Yes, you can think about your moral intuitions, weigh them against each other, and make them internally consistent. But this is kind of like trying to add resolution back in to an extremely pixelated photo--just because it's no longer obviously "wrong" doesn't guarantee that it's "right". And there's the possibility of path-dependence--the parts of the photo you try to improve initially could have a very significant effect on the final product. Even if you think you're willing to discard your initial philosophical conclusions, there's still the possibility of accidentally destroying your initial intuitional data or enculturing yourself with your early results.
To avoid this possibility of path-dependence, you could carefully document your initial intuitions, pursue lots of different paths to making them consistent in parallel, and maybe even choose a "best match". But it's not obvious to me that your initial mix of evolved and encultured values even deserves this preferential treatment.

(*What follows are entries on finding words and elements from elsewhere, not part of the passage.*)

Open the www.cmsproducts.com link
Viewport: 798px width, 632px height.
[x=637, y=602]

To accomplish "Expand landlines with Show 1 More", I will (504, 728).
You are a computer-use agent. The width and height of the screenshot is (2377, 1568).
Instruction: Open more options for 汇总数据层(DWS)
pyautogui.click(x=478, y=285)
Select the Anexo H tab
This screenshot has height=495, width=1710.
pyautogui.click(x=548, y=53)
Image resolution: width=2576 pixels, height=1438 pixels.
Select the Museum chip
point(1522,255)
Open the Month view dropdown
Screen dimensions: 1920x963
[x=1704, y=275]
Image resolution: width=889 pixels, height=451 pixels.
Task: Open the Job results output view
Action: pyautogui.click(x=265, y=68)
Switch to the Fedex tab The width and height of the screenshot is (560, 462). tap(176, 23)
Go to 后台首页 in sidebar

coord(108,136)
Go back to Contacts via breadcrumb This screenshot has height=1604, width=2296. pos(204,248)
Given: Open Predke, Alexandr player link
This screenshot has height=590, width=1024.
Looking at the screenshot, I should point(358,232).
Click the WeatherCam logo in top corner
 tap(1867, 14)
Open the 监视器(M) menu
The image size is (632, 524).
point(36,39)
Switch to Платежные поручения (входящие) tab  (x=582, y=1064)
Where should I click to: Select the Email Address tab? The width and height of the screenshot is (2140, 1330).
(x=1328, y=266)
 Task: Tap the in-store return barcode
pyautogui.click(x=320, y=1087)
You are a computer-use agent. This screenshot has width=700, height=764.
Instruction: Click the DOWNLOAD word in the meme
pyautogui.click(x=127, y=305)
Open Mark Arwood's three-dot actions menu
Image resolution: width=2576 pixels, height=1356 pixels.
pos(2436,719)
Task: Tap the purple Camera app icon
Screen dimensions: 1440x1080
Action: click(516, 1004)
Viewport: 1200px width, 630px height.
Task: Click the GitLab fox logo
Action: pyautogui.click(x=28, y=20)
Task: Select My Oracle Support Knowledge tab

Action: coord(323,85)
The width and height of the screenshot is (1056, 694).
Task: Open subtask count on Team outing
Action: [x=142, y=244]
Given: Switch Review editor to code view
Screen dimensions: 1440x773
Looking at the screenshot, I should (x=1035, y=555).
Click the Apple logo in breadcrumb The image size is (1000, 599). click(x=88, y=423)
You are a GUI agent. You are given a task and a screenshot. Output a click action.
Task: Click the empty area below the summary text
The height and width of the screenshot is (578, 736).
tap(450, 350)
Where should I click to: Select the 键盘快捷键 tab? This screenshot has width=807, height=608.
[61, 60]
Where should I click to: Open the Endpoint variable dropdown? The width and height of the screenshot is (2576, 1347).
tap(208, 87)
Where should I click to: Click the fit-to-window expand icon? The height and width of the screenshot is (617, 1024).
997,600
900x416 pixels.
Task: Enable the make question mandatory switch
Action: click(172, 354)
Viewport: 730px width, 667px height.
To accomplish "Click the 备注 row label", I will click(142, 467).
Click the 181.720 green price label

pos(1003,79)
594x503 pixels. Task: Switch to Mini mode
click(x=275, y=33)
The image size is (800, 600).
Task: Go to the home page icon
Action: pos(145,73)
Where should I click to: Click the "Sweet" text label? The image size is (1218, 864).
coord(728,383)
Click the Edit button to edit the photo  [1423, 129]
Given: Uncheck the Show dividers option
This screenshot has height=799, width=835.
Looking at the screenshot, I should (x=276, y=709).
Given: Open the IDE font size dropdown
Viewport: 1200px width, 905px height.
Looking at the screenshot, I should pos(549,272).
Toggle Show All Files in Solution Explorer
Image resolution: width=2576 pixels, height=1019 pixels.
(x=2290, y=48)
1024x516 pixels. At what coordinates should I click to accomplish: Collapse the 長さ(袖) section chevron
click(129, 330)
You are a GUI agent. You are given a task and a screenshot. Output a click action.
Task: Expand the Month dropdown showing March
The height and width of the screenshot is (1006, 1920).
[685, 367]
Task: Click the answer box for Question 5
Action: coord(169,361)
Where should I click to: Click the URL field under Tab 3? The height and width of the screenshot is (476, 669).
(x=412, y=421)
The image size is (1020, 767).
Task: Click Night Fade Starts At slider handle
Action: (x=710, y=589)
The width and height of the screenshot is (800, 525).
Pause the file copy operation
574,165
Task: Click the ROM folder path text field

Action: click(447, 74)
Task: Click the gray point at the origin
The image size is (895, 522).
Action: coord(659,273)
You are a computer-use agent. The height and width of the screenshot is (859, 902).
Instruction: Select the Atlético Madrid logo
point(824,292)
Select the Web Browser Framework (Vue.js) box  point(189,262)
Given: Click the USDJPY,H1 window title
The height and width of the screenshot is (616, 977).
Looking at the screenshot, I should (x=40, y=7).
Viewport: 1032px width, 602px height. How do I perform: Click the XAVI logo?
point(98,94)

Currently, I disagree with what seems to be the prevailing view on Less Wrong that achieving a Really Good Consistent Match for our morality is Really Darn Important. I'm not sure that randomness from evolution and enculturation should be treated differently from random factors in the intuition-squaring process. It's randomness all the way through either way, right? The main reason "bad" consistent matches are considered so "bad", I suspect, is that they engender cognitive dissonance (e.g. maybe my current ethics says I should hack Osama Bin Laden to death in his sleep with a knife if I get the chance, but this is an extremely bad match for my evolved/encultured intuitions, so I experience a ton of cognitive dissonance actually doing this). But cognitive dissonance seems to me like just another aversive experience to factor in to my utility calculations.
Now that you've read this, maybe your intuition has changed and you're a moral anti-realist. But in what sense has your intuition "improved" or become more accurate?
I really have zero expertise on any of this, so if you have relevant links please share them. But also, who's to say that matters? In what sense could philosophers have "better" philosophical intuition? The only way I can think of for theirs to be "better" is if they've seen a larger part of the landscape of philosophical questions, and are therefore better equipped to build consistent philosophical models (example).